• WHAT IS BEING ASKED: Exactly as written, transcribe each record below.

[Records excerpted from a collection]

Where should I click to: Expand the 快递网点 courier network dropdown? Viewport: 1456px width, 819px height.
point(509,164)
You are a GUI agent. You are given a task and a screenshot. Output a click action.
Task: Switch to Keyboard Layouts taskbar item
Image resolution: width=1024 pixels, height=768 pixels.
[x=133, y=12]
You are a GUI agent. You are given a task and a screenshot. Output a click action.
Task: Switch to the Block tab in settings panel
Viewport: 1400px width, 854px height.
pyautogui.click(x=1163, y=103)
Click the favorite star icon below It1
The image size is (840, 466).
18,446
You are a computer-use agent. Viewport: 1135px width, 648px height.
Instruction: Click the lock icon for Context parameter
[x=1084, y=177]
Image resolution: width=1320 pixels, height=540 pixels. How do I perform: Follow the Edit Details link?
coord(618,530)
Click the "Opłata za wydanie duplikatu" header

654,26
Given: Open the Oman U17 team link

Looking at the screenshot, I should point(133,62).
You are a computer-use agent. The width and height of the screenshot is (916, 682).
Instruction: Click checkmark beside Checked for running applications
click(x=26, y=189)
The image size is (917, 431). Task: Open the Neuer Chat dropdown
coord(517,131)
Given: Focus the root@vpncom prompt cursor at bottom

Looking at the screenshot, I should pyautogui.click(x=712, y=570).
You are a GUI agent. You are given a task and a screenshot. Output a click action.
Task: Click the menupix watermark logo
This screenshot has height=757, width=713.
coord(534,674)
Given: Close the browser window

• OUTPUT BELOW:
Where should I click to: Expand the 快递网点 courier network dropdown? Viewport: 1456px width, 819px height.
point(509,164)
You are a GUI agent. You are given a task and a screenshot. Output a click action.
Task: Switch to Keyboard Layouts taskbar item
Image resolution: width=1024 pixels, height=768 pixels.
[x=133, y=12]
You are a GUI agent. You are given a task and a screenshot. Output a click action.
Task: Switch to the Block tab in settings panel
Viewport: 1400px width, 854px height.
pyautogui.click(x=1163, y=103)
Click the favorite star icon below It1
The image size is (840, 466).
18,446
You are a computer-use agent. Viewport: 1135px width, 648px height.
Instruction: Click the lock icon for Context parameter
[x=1084, y=177]
Image resolution: width=1320 pixels, height=540 pixels. How do I perform: Follow the Edit Details link?
coord(618,530)
Click the "Opłata za wydanie duplikatu" header

654,26
Given: Open the Oman U17 team link

Looking at the screenshot, I should point(133,62).
You are a computer-use agent. The width and height of the screenshot is (916, 682).
Instruction: Click checkmark beside Checked for running applications
click(x=26, y=189)
The image size is (917, 431). Task: Open the Neuer Chat dropdown
coord(517,131)
Given: Focus the root@vpncom prompt cursor at bottom

Looking at the screenshot, I should pyautogui.click(x=712, y=570).
You are a GUI agent. You are given a task and a screenshot. Output a click action.
Task: Click the menupix watermark logo
This screenshot has height=757, width=713.
coord(534,674)
Given: Close the browser window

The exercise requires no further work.